■ **Work required**:
In the mailing-list thread below, which file did Antony Bowesman modify so that a colon would no longer be treated as a field name terminator?

■ **Text to read**:
..........
You are viewing a plain text version of this content. The canonical link for it is here.
Posted to java-user@lucene.apache.org by Antony Bowesman <ad...@teamware.com> on 2007/02/12 22:25:28 UTC

Re: search on colon ":" ending words

Not sure if you're still after a solution, but I had a similar issue and I 
modified QueryParser.jj to not treat : as a field name terminator, so work: 
would then just be given as work: to the analyzer and treated as a search term.

Antony


Felix Litman wrote:
> We want to be able to return a result regardless if users use a colon or not in the query.  So 'work:' and 'work' query should still return same result.
> 
> With the current parser if a user enters 'work:'  with a ":" , Lucene does not return anything :-(.   It seems to me the Lucene parser issue.... we are wondering if there is any simple way to make the Lucene parser ignore the ":" in the query?
> 
> any thoughts?
> 
> Erick Erickson <er...@gmail.com> wrote: I've got to ask why you'd want to search on colons. Why not just index the
> words without colons and search without them too? Let's say you index the
> word "work:" Do you really want to have a search on "work" fail?
> 
> By and large, you're better off indexing and searching without
> punctuation....
> 
> Best
> Erick
> 
> On 1/28/07, Felix Litman  wrote:
>> Is there a simple way to turn off field-search syntax in the Lucene
>> parser, and have Lucene recognize words ending in a colon ":" as search
>> terms instead?
>>
>> Such words are very common occurrences for our documents (or any plain
>> text), but Lucene does not seem to find them. :-(
>>
>> Thank you,
>> Felix
>>
>>
> 
> 


---------------------------------------------------------------------
To unsubscribe, e-mail: java-user-unsubscribe@lucene.apache.org
For additional commands, e-mail: java-user-help@lucene.apache.org


Re: search on colon ":" ending words

Posted by Erick Erickson <er...@gmail.com>.
I'd *strongly* advise doing it the simple way, that is, your replace.

1> it's simple and understandable.
2> next time you upgrade Lucene you, or the next poor programmer, will have
to remember/reimplement your change to the parser.
..........
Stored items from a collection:
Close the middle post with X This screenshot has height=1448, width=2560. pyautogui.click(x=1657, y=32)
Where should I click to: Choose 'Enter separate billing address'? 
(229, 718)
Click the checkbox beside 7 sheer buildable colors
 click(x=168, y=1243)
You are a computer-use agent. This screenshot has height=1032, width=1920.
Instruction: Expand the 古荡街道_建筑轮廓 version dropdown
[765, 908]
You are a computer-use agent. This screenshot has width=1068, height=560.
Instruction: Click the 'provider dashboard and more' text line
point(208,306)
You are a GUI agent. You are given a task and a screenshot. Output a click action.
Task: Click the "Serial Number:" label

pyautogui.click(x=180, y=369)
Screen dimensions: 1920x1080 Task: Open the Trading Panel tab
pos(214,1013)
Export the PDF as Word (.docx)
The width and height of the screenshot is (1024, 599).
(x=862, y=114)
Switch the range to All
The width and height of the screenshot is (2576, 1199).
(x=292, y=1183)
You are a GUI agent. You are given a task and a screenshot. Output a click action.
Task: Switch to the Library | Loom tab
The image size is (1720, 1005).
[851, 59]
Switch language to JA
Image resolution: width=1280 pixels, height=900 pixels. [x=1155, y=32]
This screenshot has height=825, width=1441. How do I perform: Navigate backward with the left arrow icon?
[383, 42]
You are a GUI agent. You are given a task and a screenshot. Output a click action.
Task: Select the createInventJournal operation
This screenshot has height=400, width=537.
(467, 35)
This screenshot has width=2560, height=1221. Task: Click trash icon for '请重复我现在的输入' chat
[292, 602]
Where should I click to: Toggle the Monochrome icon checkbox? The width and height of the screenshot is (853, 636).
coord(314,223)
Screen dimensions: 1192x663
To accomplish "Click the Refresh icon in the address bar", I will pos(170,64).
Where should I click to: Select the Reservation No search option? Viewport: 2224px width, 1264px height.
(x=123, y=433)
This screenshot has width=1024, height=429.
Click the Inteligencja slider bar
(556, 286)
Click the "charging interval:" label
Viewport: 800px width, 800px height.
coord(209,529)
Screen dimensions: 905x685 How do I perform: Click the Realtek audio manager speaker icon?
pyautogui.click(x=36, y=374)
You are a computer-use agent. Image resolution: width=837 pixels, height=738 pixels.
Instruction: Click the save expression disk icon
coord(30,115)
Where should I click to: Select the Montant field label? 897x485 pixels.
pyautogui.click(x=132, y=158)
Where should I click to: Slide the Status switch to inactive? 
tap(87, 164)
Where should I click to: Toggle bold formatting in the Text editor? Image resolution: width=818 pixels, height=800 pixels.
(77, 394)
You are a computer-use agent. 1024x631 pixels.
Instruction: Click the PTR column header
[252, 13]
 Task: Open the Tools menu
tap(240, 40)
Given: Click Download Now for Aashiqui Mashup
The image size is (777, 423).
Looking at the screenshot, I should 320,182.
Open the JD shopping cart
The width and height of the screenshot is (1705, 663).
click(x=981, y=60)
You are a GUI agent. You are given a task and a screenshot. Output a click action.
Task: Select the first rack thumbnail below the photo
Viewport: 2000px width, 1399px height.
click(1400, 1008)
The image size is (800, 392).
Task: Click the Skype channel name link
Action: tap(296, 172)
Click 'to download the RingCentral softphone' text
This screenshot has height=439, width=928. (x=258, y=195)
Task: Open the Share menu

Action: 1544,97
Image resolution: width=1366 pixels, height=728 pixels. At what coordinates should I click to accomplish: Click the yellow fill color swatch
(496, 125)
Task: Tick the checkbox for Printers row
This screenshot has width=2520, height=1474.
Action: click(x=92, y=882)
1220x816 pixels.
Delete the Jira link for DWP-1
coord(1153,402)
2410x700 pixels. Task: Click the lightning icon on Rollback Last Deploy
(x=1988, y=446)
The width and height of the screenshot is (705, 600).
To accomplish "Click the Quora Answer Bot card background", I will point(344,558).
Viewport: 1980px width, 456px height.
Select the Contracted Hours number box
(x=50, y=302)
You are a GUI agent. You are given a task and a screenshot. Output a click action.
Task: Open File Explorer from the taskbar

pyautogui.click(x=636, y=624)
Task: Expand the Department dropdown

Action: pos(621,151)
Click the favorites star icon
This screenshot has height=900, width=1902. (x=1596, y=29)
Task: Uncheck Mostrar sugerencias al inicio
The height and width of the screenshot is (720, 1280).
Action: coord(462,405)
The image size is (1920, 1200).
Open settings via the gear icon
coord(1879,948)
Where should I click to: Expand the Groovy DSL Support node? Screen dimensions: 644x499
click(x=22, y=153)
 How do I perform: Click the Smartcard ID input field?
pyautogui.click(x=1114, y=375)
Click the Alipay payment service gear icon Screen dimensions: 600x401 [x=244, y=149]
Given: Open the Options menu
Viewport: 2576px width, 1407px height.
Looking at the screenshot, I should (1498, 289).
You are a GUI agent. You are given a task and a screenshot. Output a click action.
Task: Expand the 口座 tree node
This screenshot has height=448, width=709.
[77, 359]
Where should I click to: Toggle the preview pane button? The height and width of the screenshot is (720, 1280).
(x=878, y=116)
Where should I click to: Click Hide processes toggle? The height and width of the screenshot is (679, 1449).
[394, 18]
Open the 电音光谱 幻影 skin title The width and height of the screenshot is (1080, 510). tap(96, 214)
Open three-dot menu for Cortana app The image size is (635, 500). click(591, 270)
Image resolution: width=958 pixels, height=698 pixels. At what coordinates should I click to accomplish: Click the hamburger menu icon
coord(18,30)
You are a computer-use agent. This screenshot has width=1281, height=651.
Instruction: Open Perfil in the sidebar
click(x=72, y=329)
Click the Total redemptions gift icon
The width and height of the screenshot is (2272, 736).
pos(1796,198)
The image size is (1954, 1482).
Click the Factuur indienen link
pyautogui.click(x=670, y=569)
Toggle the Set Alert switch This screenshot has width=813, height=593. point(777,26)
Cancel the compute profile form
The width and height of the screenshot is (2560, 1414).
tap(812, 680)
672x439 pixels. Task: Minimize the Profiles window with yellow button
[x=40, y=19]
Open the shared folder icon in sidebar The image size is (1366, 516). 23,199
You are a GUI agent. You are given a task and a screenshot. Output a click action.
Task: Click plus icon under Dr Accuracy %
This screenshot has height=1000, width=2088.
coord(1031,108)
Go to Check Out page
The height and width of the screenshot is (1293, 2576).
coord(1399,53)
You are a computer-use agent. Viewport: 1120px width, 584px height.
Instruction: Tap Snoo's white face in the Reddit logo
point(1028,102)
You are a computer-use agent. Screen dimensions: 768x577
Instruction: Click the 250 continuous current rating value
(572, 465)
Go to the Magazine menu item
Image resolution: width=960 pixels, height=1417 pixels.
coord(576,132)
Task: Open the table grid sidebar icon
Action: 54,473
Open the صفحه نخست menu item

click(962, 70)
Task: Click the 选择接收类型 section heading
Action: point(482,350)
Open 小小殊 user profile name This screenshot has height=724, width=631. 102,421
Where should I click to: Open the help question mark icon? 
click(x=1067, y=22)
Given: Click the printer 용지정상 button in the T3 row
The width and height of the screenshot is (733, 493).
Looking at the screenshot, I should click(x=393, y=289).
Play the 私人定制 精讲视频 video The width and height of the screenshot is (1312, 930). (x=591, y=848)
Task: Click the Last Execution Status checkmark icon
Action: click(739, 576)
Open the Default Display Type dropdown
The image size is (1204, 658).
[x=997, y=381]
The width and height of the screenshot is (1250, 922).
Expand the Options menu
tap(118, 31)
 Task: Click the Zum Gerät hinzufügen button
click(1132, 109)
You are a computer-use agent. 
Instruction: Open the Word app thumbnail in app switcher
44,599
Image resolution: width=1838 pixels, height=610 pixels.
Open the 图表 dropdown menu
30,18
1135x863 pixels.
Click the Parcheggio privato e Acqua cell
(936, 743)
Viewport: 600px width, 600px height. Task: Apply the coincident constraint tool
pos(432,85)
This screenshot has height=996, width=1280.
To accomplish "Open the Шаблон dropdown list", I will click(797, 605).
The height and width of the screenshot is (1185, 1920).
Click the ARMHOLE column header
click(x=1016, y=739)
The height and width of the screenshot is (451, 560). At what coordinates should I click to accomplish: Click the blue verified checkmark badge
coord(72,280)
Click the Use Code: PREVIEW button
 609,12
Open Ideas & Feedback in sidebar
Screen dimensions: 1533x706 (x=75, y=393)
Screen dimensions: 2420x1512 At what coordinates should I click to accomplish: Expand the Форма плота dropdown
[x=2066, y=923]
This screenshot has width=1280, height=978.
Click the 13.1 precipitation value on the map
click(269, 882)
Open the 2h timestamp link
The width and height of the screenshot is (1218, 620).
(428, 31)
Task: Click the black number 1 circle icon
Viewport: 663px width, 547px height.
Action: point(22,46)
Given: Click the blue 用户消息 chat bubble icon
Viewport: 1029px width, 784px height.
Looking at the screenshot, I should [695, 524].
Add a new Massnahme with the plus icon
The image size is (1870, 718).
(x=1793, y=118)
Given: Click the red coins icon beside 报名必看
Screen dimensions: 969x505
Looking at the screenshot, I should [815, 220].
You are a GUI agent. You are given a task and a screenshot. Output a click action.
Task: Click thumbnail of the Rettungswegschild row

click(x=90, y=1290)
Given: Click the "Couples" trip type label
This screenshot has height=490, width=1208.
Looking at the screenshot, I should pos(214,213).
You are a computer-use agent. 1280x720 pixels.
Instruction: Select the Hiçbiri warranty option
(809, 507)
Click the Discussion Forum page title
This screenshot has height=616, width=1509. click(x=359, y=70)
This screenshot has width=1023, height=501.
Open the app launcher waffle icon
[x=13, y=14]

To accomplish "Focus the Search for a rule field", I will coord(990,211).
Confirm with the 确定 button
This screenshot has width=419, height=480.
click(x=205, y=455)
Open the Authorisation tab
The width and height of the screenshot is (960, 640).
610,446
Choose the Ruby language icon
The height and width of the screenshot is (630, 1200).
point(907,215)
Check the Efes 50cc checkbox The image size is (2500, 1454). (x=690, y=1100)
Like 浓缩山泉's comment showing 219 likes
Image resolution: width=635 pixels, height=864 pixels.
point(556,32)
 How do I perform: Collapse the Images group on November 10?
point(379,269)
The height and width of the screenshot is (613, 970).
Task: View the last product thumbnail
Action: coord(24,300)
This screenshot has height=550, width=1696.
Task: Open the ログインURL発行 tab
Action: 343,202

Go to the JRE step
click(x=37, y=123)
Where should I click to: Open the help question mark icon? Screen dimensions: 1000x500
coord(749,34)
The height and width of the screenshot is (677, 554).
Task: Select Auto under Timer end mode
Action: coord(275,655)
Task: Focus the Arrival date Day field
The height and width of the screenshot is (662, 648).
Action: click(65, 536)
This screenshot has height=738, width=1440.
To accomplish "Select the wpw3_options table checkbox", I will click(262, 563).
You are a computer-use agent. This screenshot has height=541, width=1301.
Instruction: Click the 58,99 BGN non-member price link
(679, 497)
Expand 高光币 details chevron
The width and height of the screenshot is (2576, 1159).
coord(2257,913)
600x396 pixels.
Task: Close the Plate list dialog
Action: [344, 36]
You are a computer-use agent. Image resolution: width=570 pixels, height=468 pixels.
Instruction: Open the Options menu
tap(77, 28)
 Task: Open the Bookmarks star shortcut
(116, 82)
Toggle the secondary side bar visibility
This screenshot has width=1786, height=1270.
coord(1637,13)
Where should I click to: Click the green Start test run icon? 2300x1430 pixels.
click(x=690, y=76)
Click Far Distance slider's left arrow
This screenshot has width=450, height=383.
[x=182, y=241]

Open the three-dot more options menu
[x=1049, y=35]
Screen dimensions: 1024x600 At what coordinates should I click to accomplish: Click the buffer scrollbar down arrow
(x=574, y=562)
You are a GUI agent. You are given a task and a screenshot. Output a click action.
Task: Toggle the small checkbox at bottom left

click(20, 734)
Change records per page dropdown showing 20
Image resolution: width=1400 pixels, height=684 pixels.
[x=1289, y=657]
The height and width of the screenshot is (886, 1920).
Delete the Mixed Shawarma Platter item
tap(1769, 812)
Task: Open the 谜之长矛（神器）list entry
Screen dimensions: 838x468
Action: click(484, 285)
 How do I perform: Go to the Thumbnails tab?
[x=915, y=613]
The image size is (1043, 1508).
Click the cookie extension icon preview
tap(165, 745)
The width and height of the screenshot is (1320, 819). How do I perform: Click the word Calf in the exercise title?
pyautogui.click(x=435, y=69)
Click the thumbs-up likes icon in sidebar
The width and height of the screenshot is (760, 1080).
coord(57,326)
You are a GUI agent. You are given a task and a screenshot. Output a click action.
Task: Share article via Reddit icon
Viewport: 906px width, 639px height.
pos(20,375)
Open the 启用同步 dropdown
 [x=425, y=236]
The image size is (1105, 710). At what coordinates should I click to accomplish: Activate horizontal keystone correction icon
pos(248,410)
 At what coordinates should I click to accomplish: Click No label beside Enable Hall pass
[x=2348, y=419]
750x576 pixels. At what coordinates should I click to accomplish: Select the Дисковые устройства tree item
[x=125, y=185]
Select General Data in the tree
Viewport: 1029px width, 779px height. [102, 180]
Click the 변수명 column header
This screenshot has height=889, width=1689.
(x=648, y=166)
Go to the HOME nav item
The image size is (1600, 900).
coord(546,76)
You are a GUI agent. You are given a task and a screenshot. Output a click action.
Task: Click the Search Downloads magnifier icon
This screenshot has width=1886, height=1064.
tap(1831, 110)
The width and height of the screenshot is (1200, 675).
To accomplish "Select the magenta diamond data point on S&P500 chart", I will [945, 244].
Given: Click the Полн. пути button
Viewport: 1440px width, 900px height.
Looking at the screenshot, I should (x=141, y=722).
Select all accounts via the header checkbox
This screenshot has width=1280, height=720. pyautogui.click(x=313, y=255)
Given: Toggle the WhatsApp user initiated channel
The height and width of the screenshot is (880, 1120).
..........
■ **Answer to the exercise**:
QueryParser.jj